Professor de economia analisa como a alta dos combustíveis refletem no aumento dos preços dos produtos no Brasil

Por Thatiany Lucena

Consumidor deve sentir a alta dos preços dos produtos que dependem do frete de transportes como alimentos, bebidas e roupas

A Guerra no Oriente Médio que impactou diretamente na alta dos combustíveis refletem, em cadeia, no aumento dos preços dos produtos no Brasil.
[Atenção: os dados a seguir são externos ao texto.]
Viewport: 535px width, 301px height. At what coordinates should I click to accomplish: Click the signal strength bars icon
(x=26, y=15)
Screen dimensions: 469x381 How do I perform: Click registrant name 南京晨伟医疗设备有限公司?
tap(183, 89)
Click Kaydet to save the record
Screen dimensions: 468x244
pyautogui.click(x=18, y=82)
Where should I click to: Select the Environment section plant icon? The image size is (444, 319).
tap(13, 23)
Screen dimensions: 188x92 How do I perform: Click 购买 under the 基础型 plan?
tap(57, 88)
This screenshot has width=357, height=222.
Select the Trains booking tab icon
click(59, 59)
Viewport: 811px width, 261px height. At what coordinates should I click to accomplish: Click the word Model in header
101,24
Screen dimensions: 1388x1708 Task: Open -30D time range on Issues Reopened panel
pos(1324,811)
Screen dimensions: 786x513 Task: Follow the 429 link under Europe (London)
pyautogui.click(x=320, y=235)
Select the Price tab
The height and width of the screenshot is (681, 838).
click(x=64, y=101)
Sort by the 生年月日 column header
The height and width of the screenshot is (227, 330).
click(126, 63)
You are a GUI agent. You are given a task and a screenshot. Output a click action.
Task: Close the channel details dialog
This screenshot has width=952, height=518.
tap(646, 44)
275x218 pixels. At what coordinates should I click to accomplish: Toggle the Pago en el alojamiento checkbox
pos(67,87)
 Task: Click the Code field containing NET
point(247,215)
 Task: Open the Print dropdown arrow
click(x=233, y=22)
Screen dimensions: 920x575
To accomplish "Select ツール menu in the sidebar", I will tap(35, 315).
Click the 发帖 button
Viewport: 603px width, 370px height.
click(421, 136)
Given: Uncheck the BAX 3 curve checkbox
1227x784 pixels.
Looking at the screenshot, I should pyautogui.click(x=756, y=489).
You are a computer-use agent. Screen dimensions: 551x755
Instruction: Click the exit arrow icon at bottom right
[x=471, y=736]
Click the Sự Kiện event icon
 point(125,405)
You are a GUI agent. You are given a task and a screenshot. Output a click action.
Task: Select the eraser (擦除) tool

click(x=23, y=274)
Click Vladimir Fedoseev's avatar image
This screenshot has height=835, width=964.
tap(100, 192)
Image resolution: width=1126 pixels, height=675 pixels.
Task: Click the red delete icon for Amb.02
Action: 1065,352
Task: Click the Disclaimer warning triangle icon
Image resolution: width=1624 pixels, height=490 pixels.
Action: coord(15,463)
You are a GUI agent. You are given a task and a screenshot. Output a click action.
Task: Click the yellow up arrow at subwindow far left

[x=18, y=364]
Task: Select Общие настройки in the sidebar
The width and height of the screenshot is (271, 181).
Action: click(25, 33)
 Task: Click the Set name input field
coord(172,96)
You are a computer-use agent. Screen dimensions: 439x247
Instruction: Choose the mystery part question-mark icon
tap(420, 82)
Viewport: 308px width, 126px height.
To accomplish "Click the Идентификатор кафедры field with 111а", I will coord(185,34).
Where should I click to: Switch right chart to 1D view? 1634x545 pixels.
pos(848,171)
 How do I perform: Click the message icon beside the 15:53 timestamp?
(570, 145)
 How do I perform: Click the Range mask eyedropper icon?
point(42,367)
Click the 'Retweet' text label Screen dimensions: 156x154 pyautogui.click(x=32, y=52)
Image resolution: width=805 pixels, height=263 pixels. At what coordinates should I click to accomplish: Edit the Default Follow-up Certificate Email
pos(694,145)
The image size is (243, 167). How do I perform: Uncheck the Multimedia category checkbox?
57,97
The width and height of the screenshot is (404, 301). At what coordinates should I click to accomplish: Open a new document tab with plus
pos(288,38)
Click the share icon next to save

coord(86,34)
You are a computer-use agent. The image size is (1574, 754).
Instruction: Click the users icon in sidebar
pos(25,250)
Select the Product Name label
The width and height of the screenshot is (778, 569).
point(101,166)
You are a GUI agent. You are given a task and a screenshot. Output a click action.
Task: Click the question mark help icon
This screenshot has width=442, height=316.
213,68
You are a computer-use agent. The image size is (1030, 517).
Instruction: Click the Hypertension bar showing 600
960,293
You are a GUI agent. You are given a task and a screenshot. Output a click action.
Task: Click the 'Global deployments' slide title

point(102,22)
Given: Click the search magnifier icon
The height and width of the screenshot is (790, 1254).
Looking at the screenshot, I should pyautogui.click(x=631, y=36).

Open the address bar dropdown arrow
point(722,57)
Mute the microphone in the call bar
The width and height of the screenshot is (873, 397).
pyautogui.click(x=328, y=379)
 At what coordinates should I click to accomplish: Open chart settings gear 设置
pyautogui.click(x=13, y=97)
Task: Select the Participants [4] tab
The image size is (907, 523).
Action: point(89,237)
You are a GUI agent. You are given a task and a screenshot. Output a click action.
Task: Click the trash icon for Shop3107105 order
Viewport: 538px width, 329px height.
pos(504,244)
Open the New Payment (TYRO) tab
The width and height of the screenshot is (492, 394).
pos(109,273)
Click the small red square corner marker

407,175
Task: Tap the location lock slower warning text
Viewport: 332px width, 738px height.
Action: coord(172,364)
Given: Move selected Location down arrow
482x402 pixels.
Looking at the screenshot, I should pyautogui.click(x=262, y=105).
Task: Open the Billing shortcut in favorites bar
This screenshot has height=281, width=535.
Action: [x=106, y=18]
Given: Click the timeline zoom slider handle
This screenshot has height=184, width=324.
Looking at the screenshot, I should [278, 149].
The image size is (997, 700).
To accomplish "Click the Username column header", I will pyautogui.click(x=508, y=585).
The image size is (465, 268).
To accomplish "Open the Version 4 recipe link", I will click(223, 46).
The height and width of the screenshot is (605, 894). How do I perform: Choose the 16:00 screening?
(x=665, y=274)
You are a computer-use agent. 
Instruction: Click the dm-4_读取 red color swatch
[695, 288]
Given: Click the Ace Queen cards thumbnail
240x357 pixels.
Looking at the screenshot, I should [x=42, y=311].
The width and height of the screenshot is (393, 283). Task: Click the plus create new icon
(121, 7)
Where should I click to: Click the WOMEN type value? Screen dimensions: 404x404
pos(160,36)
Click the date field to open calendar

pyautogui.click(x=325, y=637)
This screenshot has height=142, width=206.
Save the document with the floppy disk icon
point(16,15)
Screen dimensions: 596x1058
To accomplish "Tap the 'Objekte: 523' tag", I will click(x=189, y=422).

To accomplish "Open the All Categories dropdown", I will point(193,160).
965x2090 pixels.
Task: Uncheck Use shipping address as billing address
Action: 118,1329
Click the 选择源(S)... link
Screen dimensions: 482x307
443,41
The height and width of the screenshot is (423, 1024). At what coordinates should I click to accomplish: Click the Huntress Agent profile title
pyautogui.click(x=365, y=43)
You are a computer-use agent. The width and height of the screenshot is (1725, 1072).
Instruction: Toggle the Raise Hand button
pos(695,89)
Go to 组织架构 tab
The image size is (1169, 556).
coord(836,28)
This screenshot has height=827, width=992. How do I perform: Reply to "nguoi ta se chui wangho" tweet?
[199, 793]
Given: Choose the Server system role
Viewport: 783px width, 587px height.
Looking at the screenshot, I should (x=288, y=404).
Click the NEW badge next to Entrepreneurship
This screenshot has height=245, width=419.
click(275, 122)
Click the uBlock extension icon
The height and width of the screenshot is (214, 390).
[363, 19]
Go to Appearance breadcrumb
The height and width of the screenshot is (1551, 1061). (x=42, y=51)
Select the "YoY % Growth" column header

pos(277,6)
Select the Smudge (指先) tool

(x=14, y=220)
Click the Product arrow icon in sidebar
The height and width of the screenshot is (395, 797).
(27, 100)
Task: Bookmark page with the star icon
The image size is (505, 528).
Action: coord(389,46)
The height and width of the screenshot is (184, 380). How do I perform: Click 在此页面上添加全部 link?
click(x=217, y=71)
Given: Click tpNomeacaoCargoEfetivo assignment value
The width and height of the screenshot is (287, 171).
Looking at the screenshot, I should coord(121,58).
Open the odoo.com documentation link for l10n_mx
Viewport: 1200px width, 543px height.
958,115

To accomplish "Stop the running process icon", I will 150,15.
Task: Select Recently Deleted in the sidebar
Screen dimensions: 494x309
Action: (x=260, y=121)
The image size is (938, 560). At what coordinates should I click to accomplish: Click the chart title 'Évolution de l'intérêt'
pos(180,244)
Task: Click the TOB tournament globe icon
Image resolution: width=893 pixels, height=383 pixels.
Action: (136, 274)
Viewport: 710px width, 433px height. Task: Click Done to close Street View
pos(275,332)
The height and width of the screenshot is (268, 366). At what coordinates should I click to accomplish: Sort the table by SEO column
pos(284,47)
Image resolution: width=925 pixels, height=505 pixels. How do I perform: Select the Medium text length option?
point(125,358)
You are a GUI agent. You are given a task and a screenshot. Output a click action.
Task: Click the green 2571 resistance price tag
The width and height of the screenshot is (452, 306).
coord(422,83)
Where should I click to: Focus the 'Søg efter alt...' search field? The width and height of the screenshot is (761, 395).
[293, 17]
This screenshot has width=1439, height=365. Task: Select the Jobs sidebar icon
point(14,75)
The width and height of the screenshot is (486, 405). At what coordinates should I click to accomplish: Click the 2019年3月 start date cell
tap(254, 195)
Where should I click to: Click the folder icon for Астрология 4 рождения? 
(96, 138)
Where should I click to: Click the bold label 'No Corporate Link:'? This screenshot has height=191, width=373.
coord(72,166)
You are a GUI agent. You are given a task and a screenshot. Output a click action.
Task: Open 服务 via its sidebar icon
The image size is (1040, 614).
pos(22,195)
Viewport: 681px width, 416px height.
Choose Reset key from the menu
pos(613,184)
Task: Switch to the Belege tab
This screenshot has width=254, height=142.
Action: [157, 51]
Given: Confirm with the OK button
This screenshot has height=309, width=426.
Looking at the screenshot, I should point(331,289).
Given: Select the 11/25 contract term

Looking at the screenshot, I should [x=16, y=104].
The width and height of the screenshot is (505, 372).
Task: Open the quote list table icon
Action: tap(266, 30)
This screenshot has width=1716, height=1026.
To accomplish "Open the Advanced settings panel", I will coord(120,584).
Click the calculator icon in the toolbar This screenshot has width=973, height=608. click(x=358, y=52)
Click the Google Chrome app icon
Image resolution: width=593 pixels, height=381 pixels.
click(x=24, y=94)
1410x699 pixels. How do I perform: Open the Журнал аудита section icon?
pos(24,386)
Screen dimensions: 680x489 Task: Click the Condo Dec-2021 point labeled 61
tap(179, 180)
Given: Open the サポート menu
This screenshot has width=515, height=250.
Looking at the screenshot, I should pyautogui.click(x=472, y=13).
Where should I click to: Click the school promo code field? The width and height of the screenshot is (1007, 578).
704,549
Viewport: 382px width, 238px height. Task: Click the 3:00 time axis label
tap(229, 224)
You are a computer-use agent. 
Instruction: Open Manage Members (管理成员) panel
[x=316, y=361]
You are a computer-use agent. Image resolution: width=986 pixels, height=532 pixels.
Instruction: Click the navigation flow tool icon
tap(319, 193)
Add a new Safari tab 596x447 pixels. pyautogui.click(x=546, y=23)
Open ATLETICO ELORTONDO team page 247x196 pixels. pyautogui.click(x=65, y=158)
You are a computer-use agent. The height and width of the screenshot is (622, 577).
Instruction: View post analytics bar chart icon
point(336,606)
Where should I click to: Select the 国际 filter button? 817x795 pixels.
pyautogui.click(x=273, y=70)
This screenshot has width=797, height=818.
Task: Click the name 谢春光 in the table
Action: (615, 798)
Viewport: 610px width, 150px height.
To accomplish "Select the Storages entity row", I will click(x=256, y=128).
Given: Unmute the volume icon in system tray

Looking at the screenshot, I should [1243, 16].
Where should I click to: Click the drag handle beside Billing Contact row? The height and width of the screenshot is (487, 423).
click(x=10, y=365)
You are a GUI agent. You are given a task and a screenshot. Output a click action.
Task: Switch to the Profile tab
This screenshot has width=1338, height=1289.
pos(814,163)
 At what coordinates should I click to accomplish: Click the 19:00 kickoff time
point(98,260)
De acordo com o professor de economia da Universidade Federal Rural de Pernambuco (UFRPE), André Melo, o consumidor deve sentir a alta dos preços dos produtos que dependem do frete de transportes como alimentos, bebidas e roupas.

O professor explica que esse cálculo é repassado em cadeia. “Os combustíveis abastecem caminhões e existem produtos que dependem de transporte para chegar ao consumidor nas prateleiras. Tudo isso gera custos para as empresas. Se o preço do combustível é mais caro, o valor do frete fica mais caro. Normalmente, itens como alimentos, refletem esse aumento”, aponta Melo.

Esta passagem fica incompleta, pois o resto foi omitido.